SHORT TASK: Quote the data below verbatim, from its first line through the line containing "Action: tap(506, 195)", with both ends included.

Click-target data:
·····
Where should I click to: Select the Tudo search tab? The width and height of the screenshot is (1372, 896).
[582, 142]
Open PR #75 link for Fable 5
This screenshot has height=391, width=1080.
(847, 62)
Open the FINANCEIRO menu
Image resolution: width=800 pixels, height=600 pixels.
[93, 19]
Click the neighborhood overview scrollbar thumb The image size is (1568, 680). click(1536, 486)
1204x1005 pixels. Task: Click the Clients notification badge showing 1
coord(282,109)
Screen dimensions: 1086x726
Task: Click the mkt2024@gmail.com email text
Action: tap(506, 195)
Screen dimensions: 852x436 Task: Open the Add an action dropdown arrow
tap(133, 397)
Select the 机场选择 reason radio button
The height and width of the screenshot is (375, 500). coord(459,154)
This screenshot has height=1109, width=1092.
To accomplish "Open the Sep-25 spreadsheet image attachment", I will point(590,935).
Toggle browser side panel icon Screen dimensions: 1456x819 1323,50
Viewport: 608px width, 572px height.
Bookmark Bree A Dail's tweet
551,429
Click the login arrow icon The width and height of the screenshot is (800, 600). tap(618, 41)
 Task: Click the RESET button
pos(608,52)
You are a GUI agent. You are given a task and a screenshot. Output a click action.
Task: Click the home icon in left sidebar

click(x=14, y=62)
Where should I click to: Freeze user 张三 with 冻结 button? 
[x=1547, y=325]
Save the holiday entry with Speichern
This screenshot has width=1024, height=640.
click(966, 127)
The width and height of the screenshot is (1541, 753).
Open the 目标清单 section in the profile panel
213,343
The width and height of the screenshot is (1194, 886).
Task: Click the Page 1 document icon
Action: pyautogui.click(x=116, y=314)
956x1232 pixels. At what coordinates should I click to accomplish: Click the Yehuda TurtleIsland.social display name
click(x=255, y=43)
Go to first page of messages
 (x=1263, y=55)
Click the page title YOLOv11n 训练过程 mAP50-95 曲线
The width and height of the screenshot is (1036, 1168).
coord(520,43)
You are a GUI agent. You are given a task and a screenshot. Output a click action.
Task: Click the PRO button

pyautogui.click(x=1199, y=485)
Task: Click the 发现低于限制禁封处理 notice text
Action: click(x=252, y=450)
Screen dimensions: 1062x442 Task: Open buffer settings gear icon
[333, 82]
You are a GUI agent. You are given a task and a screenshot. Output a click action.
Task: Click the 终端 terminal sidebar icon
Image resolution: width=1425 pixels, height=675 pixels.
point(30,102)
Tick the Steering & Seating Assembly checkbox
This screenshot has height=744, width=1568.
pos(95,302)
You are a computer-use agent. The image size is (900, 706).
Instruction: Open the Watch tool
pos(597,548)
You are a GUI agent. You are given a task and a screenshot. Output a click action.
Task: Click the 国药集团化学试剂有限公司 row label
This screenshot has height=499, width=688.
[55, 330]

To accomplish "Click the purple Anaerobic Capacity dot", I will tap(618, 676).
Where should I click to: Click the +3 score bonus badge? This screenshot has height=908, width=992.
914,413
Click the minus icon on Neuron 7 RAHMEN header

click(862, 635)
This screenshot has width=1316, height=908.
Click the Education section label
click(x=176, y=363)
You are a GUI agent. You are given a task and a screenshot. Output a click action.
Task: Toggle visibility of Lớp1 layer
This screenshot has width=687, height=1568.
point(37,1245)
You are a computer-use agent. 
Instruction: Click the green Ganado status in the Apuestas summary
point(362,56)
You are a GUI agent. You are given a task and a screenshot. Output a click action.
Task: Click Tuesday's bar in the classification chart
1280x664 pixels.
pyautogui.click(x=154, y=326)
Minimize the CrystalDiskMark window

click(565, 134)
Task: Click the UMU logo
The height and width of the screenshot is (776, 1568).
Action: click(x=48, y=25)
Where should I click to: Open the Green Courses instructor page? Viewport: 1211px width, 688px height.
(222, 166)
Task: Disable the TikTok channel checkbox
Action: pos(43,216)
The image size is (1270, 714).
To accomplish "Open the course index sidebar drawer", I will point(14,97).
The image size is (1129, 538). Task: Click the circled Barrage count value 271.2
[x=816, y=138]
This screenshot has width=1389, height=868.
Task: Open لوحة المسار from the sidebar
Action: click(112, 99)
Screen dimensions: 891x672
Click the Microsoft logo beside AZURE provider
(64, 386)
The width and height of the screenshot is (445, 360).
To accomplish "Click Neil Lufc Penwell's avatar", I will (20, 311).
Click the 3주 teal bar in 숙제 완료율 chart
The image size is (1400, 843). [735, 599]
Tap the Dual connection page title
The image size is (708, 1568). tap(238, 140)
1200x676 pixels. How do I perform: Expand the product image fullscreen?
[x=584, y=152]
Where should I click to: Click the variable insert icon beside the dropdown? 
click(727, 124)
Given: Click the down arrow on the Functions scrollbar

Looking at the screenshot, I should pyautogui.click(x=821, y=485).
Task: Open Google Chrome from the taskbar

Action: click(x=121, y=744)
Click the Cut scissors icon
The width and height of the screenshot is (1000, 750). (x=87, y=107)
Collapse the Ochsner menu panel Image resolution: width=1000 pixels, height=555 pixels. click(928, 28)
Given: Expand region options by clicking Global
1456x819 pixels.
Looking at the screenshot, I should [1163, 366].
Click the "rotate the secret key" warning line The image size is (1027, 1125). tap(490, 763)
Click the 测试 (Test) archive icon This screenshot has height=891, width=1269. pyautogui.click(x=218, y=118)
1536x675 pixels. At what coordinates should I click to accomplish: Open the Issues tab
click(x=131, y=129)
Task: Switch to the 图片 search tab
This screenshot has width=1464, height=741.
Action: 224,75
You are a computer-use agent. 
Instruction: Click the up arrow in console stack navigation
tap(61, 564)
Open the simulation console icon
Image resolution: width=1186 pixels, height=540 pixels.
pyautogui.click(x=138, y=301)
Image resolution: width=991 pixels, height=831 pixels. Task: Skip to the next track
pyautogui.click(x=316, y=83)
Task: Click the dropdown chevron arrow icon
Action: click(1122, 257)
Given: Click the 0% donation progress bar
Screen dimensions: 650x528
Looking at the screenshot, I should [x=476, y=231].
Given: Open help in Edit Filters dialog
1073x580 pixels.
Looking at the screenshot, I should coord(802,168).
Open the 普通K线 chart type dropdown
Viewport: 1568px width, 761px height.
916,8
·····
WRITTEN SOLUTION:
Where should I click to: Select the Tudo search tab? The width and height of the screenshot is (1372, 896).
[582, 142]
Open PR #75 link for Fable 5
This screenshot has height=391, width=1080.
(847, 62)
Open the FINANCEIRO menu
Image resolution: width=800 pixels, height=600 pixels.
[93, 19]
Click the neighborhood overview scrollbar thumb The image size is (1568, 680). click(1536, 486)
1204x1005 pixels. Task: Click the Clients notification badge showing 1
coord(282,109)
Screen dimensions: 1086x726
Task: Click the mkt2024@gmail.com email text
Action: tap(506, 195)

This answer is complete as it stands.